[Rows from a dataset]

※ ※ ※

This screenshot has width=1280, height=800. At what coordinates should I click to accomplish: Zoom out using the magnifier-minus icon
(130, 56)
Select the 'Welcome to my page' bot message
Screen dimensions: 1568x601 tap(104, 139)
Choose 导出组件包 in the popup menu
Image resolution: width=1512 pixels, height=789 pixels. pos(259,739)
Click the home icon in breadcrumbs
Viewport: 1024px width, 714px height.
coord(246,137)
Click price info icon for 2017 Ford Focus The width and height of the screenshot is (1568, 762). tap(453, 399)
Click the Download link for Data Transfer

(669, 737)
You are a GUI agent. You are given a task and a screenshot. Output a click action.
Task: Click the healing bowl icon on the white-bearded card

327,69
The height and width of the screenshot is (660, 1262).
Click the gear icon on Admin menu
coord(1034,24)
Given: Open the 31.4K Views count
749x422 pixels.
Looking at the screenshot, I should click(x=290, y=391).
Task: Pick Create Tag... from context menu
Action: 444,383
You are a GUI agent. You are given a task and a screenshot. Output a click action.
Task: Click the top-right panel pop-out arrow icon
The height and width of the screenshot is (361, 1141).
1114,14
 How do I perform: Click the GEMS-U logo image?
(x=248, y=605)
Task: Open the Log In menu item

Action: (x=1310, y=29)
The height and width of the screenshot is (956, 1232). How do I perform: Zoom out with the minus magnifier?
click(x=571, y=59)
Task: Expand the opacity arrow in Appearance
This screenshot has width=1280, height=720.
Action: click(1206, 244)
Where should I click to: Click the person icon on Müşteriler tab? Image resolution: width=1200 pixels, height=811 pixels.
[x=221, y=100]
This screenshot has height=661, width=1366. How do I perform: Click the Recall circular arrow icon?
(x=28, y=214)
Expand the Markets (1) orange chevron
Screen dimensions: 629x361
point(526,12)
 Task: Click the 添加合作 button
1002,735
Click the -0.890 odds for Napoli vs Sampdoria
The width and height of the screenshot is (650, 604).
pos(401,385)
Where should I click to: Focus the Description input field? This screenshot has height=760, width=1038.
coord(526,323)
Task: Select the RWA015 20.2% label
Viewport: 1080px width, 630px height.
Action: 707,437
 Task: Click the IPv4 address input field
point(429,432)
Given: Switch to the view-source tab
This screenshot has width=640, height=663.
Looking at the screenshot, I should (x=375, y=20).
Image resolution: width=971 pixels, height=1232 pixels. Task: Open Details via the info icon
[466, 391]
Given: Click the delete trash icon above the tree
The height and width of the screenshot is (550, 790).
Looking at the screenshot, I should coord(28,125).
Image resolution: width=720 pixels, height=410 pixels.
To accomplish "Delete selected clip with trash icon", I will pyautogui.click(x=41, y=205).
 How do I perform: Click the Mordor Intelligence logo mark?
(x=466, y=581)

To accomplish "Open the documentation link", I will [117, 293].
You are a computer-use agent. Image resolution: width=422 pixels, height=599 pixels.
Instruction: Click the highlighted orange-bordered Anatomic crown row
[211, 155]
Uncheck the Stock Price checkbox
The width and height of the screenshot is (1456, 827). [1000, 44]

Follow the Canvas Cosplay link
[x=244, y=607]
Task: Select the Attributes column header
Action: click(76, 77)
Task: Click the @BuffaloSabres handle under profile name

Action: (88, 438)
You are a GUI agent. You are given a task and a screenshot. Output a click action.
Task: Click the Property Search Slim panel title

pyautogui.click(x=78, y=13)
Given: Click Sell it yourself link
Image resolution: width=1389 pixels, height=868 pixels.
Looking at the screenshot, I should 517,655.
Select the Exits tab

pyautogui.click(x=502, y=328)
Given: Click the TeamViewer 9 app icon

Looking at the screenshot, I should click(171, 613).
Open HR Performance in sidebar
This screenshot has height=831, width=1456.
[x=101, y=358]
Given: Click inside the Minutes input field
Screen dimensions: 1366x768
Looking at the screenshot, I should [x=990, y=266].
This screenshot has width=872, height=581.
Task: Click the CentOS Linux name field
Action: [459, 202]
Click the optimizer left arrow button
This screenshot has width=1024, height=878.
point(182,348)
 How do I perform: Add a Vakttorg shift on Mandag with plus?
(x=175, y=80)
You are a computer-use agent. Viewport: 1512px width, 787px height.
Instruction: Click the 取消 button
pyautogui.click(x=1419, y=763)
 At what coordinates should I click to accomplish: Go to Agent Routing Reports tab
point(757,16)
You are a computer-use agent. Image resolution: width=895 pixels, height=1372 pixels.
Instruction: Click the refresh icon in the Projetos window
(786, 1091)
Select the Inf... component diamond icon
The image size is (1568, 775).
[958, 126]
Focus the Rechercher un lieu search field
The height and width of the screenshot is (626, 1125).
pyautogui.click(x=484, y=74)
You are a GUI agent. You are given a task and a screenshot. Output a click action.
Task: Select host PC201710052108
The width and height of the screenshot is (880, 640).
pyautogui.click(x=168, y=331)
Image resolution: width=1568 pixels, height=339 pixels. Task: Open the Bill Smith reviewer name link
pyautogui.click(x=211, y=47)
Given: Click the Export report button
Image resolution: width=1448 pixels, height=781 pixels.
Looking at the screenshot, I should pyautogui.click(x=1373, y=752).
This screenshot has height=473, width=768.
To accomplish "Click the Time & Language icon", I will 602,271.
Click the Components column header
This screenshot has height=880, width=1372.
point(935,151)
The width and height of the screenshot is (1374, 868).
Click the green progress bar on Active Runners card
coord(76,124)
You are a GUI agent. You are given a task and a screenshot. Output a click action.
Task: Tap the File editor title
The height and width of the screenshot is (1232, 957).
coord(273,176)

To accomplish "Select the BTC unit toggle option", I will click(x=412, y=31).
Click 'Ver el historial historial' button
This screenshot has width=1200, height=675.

※ ※ ※

▶ [Problem to solve]: Swap "GUI agent" for "screen agent" everywhere in the lines above, leaving all other text untouched.

▶ [The response]:
This screenshot has width=1280, height=800. At what coordinates should I click to accomplish: Zoom out using the magnifier-minus icon
(130, 56)
Select the 'Welcome to my page' bot message
Screen dimensions: 1568x601 tap(104, 139)
Choose 导出组件包 in the popup menu
Image resolution: width=1512 pixels, height=789 pixels. pos(259,739)
Click the home icon in breadcrumbs
Viewport: 1024px width, 714px height.
coord(246,137)
Click price info icon for 2017 Ford Focus The width and height of the screenshot is (1568, 762). tap(453, 399)
Click the Download link for Data Transfer

(669, 737)
You are a screen agent. You are given a task and a screenshot. Output a click action.
Task: Click the healing bowl icon on the white-bearded card

327,69
The height and width of the screenshot is (660, 1262).
Click the gear icon on Admin menu
coord(1034,24)
Given: Open the 31.4K Views count
749x422 pixels.
Looking at the screenshot, I should click(x=290, y=391).
Task: Pick Create Tag... from context menu
Action: 444,383
You are a screen agent. You are given a task and a screenshot. Output a click action.
Task: Click the top-right panel pop-out arrow icon
The height and width of the screenshot is (361, 1141).
1114,14
 How do I perform: Click the GEMS-U logo image?
(x=248, y=605)
Task: Open the Log In menu item

Action: (x=1310, y=29)
The height and width of the screenshot is (956, 1232). How do I perform: Zoom out with the minus magnifier?
click(x=571, y=59)
Task: Expand the opacity arrow in Appearance
This screenshot has width=1280, height=720.
Action: click(1206, 244)
Where should I click to: Click the person icon on Müşteriler tab? Image resolution: width=1200 pixels, height=811 pixels.
[x=221, y=100]
This screenshot has height=661, width=1366. How do I perform: Click the Recall circular arrow icon?
(x=28, y=214)
Expand the Markets (1) orange chevron
Screen dimensions: 629x361
point(526,12)
 Task: Click the 添加合作 button
1002,735
Click the -0.890 odds for Napoli vs Sampdoria
The width and height of the screenshot is (650, 604).
pos(401,385)
Where should I click to: Focus the Description input field? This screenshot has height=760, width=1038.
coord(526,323)
Task: Select the RWA015 20.2% label
Viewport: 1080px width, 630px height.
Action: 707,437
 Task: Click the IPv4 address input field
point(429,432)
Given: Switch to the view-source tab
This screenshot has width=640, height=663.
Looking at the screenshot, I should (x=375, y=20).
Image resolution: width=971 pixels, height=1232 pixels. Task: Open Details via the info icon
[466, 391]
Given: Click the delete trash icon above the tree
The height and width of the screenshot is (550, 790).
Looking at the screenshot, I should coord(28,125).
Image resolution: width=720 pixels, height=410 pixels.
To accomplish "Delete selected clip with trash icon", I will pyautogui.click(x=41, y=205).
 How do I perform: Click the Mordor Intelligence logo mark?
(x=466, y=581)

To accomplish "Open the documentation link", I will [117, 293].
You are a computer-use agent. Image resolution: width=422 pixels, height=599 pixels.
Instruction: Click the highlighted orange-bordered Anatomic crown row
[211, 155]
Uncheck the Stock Price checkbox
The width and height of the screenshot is (1456, 827). [1000, 44]

Follow the Canvas Cosplay link
[x=244, y=607]
Task: Select the Attributes column header
Action: click(76, 77)
Task: Click the @BuffaloSabres handle under profile name

Action: (88, 438)
You are a screen agent. You are given a task and a screenshot. Output a click action.
Task: Click the Property Search Slim panel title

pyautogui.click(x=78, y=13)
Given: Click Sell it yourself link
Image resolution: width=1389 pixels, height=868 pixels.
Looking at the screenshot, I should 517,655.
Select the Exits tab

pyautogui.click(x=502, y=328)
Given: Click the TeamViewer 9 app icon

Looking at the screenshot, I should click(171, 613).
Open HR Performance in sidebar
This screenshot has height=831, width=1456.
[x=101, y=358]
Given: Click inside the Minutes input field
Screen dimensions: 1366x768
Looking at the screenshot, I should [x=990, y=266].
This screenshot has width=872, height=581.
Task: Click the CentOS Linux name field
Action: [459, 202]
Click the optimizer left arrow button
This screenshot has width=1024, height=878.
point(182,348)
 How do I perform: Add a Vakttorg shift on Mandag with plus?
(x=175, y=80)
You are a computer-use agent. Viewport: 1512px width, 787px height.
Instruction: Click the 取消 button
pyautogui.click(x=1419, y=763)
 At what coordinates should I click to accomplish: Go to Agent Routing Reports tab
point(757,16)
You are a computer-use agent. Image resolution: width=895 pixels, height=1372 pixels.
Instruction: Click the refresh icon in the Projetos window
(786, 1091)
Select the Inf... component diamond icon
The image size is (1568, 775).
[958, 126]
Focus the Rechercher un lieu search field
The height and width of the screenshot is (626, 1125).
pyautogui.click(x=484, y=74)
You are a screen agent. You are given a task and a screenshot. Output a click action.
Task: Select host PC201710052108
The width and height of the screenshot is (880, 640).
pyautogui.click(x=168, y=331)
Image resolution: width=1568 pixels, height=339 pixels. Task: Open the Bill Smith reviewer name link
pyautogui.click(x=211, y=47)
Given: Click the Export report button
Image resolution: width=1448 pixels, height=781 pixels.
Looking at the screenshot, I should pyautogui.click(x=1373, y=752).
This screenshot has height=473, width=768.
To accomplish "Click the Time & Language icon", I will 602,271.
Click the Components column header
This screenshot has height=880, width=1372.
point(935,151)
The width and height of the screenshot is (1374, 868).
Click the green progress bar on Active Runners card
coord(76,124)
You are a screen agent. You are given a task and a screenshot. Output a click action.
Task: Tap the File editor title
The height and width of the screenshot is (1232, 957).
coord(273,176)

To accomplish "Select the BTC unit toggle option", I will click(x=412, y=31).
Click 'Ver el historial historial' button
This screenshot has width=1200, height=675.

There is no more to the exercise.